First, we need to figure out what happens when we divide powers of 3 by 19. Let's start with smaller powers and see if we can find a pattern:

* 3 to the power of 1 is 3. When you divide 3 by 19, the remainder is 3.
(3 ÷ 19 = 0 remainder 3)

* 3 to the power of 2 is 3 * 3 = 9. When you divide 9 by 19, the remainder is 9.
(9 ÷ 19 = 0 remainder 9)

* 3 to the power of 3 is 3 * 9 = 27. When you divide 27 by 19, 27 = 1 * 19 + 8, so the remainder is 8.
(27 ÷ 19 = 1 remainder 8)

* 3 to the power of 4 is 3 * (previous remainder 8) = 24. When you divide 24 by 19, 24 = 1 * 19 + 5, so the remainder is 5.
(24 ÷ 19 = 1 remainder 5)

* 3 to the power of 5 is 3 * (previous remainder 5) = 15. When you divide 15 by 19, the remainder is 15.
(15 ÷ 19 = 0 remainder 15)

* 3 to the power of 6 is 3 * (previous remainder 15) = 45. When you divide 45 by 19, 45 = 2 * 19 + 7, so the remainder is 7.
(45 ÷ 19 = 2 remainder 7)

* 3 to the power of 7 is 3 * (previous remainder 7) = 21. When you divide 21 by 19, 21 = 1 * 19 + 2, so the remainder is 2.
(21 ÷ 19 = 1 remainder 2)

* 3 to the power of 8 is 3 * (previous remainder 2) = 6. When you divide 6 by 19, the remainder is 6.
(6 ÷ 19 = 0 remainder 6)

* 3 to the power of 9 is 3 * (previous remainder 6) = 18. When you divide 18 by 19, the remainder is 18.
(18 ÷ 19 = 0 remainder 18)

Wow, look at that! The remainder for 3 to the power of 9 is 18. This is super helpful because 18 is just one less than 19! Sometimes we can think of 18 as -1 when we're working with remainders.
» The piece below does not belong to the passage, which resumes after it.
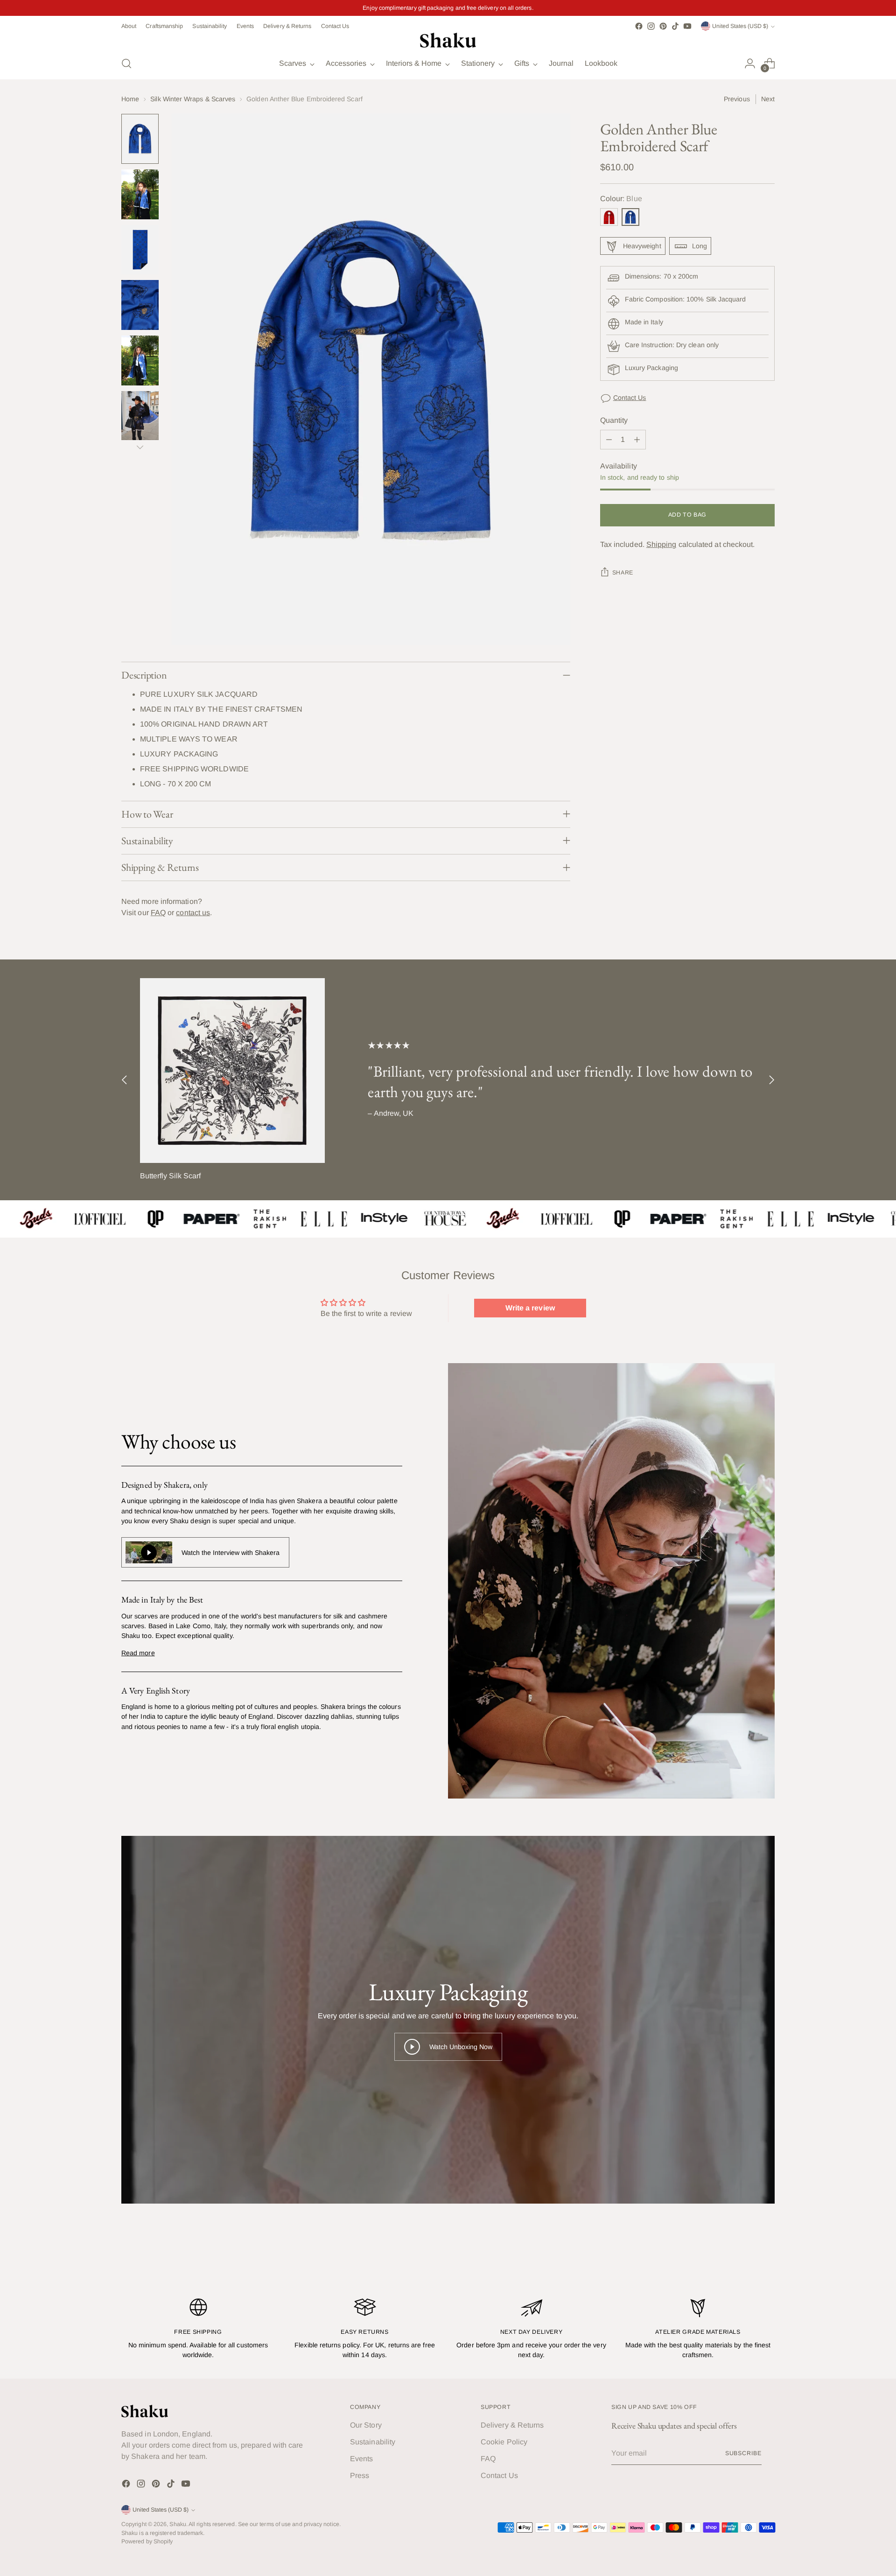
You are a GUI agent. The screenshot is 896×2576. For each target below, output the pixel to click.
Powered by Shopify (147, 2541)
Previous (737, 99)
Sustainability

Now, we need to find 3 to the power of 19. We know what 3 to the power of 9 is.
We can write 3 to the power of 18 as (3 to the power of 9) * (3 to the power of 9).
If 3 to the power of 9 leaves a remainder of 18, then (3 to the power of 9) * (3 to the power of 9) will leave a remainder of 18 * 18.
18 * 18 = 324.
Now, let's divide 324 by 19:
324 ÷ 19 = 17 with a remainder.
19 * 10 = 190
324 - 190 = 134
19 * 7 = 133
134 - 133 = 1.
So, when 3 to the power of 18 is divided by 19, the remainder is 1.

Alternatively, since 3^9 gives a remainder of 18 (which is like -1 relative to 19), then
3^18 = (3^9)^2 will give a remainder of (-1)^2 = 1. This is much faster!

Finally, we need 3 to the power of 19.
3 to the power of 19 is the same as (3 to the power of 18) * (3 to the power of 1).
We just found that 3 to the power of 18 leaves a remainder of 1 when divided by 19.
And 3 to the power of 1 is just 3.
So, if we have something that leaves a remainder of 1, and we multiply it by 3, the new remainder will be 1 * 3 = 3.

Therefore, the remainder when 3 to the power of 19 is divided by 19 is 3.